By 3:00 p.m. (0600 GMT) in Tokyo the euro had recovered to $0.8801, up from $0.8764 in New York late Friday following the intervention and just $0.8627 here before the central banks moved.
"It's quite significant that the US has joined with the Europeans and Japan in intervening," noted Commonwealth Bank dealer John Noonan in Sydney.
"Whether or not this will change the real money flow out of dollars and into other currencies, particularly the euro and our beleaguered Aussie dollar, that's the question in everybody's mind," he said.
This was doubtful, dealers said.
"In the end, the value of the currency is decided by economic fundamentals in each country," said Fuji Bank dealer Hideki Tsukamoto in Tokyo.
"The fundamental gap will lie between the dollar and the euro as long as the European economies are suffering recession fears and the US economy continues to perform well, despite some equity concerns," Tsukamoto said.
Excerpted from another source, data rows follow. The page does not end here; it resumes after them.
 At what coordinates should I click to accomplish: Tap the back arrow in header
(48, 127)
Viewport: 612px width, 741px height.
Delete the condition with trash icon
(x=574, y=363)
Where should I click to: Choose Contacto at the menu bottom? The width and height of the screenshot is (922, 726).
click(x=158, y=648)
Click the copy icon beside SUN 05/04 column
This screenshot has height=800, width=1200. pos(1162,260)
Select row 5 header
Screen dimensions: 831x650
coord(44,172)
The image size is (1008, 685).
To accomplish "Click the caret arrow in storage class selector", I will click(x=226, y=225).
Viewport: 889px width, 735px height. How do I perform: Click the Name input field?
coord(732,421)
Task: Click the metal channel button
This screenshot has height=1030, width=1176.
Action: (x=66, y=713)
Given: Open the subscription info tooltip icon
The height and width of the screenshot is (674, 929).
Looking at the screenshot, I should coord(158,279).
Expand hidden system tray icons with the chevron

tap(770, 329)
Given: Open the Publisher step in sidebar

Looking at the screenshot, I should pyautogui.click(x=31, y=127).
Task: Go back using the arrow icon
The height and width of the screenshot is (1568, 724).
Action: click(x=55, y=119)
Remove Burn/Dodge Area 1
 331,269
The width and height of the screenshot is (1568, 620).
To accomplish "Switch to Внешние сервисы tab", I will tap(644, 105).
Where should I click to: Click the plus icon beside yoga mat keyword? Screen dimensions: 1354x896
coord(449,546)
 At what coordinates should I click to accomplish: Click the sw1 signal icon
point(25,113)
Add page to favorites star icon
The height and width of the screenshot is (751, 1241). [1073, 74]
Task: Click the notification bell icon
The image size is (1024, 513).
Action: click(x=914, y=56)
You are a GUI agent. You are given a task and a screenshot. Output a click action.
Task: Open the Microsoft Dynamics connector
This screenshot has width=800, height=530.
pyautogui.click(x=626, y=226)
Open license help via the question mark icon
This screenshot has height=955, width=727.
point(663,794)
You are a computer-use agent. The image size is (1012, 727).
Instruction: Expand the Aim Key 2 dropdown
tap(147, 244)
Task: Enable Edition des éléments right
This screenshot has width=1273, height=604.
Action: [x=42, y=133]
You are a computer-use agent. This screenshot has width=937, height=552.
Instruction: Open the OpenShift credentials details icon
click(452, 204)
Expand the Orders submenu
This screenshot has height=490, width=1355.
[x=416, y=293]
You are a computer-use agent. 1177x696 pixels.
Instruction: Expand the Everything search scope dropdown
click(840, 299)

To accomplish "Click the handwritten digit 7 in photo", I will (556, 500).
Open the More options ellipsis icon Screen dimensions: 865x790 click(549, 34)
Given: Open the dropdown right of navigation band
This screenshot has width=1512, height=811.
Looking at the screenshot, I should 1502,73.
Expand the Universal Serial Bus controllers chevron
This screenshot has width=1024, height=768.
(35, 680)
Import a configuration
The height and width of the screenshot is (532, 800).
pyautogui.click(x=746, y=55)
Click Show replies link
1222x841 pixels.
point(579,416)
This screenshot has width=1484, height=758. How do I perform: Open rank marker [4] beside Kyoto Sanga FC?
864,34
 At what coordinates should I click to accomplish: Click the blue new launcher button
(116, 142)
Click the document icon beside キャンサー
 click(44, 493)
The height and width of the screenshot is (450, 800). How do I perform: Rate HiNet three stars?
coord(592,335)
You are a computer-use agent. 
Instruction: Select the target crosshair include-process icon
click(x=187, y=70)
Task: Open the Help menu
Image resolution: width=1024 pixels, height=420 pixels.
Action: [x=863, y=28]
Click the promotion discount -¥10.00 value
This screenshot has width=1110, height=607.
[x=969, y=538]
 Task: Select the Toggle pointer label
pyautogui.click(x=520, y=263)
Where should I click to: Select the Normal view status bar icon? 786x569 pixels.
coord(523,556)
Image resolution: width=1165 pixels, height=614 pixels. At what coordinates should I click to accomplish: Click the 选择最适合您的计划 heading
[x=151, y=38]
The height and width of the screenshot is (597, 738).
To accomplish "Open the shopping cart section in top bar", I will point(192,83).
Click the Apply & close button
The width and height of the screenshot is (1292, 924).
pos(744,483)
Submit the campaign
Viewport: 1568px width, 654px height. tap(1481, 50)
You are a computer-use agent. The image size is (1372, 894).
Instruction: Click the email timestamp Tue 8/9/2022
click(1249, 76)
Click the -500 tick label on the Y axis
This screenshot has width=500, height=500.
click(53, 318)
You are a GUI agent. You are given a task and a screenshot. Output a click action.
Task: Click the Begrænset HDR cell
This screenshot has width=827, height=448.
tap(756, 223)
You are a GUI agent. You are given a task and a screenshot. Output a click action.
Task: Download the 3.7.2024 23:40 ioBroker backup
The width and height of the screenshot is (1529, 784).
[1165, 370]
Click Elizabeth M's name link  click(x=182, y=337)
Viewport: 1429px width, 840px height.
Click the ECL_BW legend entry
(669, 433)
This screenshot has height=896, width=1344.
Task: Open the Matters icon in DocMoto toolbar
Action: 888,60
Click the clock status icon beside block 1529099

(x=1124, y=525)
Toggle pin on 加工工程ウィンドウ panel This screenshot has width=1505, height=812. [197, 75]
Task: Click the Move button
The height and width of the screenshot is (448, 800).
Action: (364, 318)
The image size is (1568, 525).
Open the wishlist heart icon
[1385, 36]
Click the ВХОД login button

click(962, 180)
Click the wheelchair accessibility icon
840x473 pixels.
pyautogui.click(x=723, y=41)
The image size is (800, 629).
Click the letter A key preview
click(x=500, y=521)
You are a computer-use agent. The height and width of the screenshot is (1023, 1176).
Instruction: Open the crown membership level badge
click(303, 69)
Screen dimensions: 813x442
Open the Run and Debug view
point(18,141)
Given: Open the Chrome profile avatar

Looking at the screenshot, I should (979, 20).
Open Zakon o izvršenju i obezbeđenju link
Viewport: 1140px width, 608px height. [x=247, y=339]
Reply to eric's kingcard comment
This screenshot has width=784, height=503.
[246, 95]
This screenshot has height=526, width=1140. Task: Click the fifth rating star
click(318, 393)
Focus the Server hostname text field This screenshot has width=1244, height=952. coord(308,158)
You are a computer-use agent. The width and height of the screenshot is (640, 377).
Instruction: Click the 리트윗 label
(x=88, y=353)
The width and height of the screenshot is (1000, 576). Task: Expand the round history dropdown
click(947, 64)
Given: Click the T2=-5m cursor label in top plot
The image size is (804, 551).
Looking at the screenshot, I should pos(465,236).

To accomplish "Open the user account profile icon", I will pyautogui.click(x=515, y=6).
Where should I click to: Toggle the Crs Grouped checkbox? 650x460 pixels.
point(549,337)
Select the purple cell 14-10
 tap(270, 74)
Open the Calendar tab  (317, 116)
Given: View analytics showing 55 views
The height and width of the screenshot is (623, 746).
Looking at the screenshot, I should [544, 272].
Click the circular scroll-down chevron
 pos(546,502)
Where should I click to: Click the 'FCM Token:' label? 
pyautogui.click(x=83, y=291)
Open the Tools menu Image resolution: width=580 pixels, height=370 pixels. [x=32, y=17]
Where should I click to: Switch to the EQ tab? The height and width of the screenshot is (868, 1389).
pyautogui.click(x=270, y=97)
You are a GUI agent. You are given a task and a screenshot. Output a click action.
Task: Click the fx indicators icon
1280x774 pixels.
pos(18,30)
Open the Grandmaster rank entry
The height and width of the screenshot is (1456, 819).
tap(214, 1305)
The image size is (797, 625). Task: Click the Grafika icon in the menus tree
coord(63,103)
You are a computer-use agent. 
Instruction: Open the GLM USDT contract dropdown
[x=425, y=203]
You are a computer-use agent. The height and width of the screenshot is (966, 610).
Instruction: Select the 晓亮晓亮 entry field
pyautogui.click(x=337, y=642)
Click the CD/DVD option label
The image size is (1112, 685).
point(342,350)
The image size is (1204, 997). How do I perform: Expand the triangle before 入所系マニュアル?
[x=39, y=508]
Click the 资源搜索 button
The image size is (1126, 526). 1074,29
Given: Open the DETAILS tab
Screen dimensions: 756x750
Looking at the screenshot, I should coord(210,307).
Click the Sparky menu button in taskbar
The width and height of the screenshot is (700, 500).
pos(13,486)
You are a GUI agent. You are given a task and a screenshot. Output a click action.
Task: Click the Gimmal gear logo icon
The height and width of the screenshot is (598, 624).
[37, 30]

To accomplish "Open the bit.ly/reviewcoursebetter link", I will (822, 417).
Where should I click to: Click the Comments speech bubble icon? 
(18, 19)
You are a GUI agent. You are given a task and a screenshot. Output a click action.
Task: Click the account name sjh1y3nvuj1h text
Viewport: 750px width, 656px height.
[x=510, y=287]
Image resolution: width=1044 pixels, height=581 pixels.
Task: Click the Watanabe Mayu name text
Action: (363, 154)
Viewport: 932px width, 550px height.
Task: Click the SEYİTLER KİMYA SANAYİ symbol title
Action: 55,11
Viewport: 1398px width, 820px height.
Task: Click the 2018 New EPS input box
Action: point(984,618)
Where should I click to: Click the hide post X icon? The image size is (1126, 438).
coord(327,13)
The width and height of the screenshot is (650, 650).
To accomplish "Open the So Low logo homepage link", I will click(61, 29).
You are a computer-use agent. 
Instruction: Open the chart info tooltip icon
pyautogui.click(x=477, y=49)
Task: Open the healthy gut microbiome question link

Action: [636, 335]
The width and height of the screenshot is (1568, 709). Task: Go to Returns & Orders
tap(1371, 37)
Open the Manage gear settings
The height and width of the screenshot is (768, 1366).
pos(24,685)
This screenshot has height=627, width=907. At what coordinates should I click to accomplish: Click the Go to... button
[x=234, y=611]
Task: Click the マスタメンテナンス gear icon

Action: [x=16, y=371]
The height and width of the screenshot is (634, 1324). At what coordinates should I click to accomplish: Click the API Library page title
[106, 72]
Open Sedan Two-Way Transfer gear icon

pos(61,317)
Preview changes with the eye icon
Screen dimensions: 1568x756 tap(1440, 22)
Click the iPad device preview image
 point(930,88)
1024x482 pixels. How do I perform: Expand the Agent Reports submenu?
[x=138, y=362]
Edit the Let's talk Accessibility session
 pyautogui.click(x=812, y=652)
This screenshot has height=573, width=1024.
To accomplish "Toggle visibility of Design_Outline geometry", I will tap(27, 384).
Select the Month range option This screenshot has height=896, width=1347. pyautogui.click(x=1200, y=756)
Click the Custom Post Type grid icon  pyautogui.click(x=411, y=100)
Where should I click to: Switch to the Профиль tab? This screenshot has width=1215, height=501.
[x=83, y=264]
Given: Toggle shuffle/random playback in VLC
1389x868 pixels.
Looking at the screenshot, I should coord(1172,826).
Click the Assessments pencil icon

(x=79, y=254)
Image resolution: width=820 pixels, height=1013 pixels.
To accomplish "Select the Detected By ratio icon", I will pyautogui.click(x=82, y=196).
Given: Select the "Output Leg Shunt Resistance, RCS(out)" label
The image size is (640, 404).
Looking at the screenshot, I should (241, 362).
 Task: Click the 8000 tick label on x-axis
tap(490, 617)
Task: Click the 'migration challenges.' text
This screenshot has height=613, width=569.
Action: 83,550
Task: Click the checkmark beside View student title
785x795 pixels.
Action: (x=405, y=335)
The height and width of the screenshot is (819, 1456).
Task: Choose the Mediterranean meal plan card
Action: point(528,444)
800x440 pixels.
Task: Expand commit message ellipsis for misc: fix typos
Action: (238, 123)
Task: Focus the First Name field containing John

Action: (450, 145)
In addition, the intervention failed to carry enough weight, another dealer said.
"If the intervention had really been aimed at turning around the trend, then they would have continued intervening until the euro rallied back to the $0.90 level," said Kokusai Securities foreign exchange analyst Takuo Maeda.
The intervention, which was also joined by the Bank of England and Bank of Canada, was the first by the ECB since the euro's launch on January 1, 1999, since when it has lost about 28 percent of its value.
It was also the first coordinated intervention by the world's leading central banks since they agreed in the 1985 Plaza Accord to pull down the dollar.
The euro reacted by surging to $0.8992 before slipping back, partly because of discouraging remarks from US Treasury Secretary Lawrence Summers.
"Our policy on the dollar is unchanged," he told a briefing in Washington before Saturday's G7 meeting in Prague.
"As I have said many times, a strong dollar is in the national interest of the United States."
The remarks added to confusion about why the United States joined the intervention, dealers said.
But Japan's interest in a stronger euro was clearer, they said, as the Tokyo Stock Exchange rose in the intervention's aftermath.
"Foreign investors in particular had been worried about the yen's strength against the euro, which could damage Japanese corporate earnings," said Nikko Securities senior market analyst Kazue Mayuzumi.
"Investors appreciated the fact that G7 leaders were able to issue appeals to curb soaring oil prices and a slumping euro," he added.— (AFP)
© Agence France Presse 2000
© 2000 Mena Report (www.menareport.com)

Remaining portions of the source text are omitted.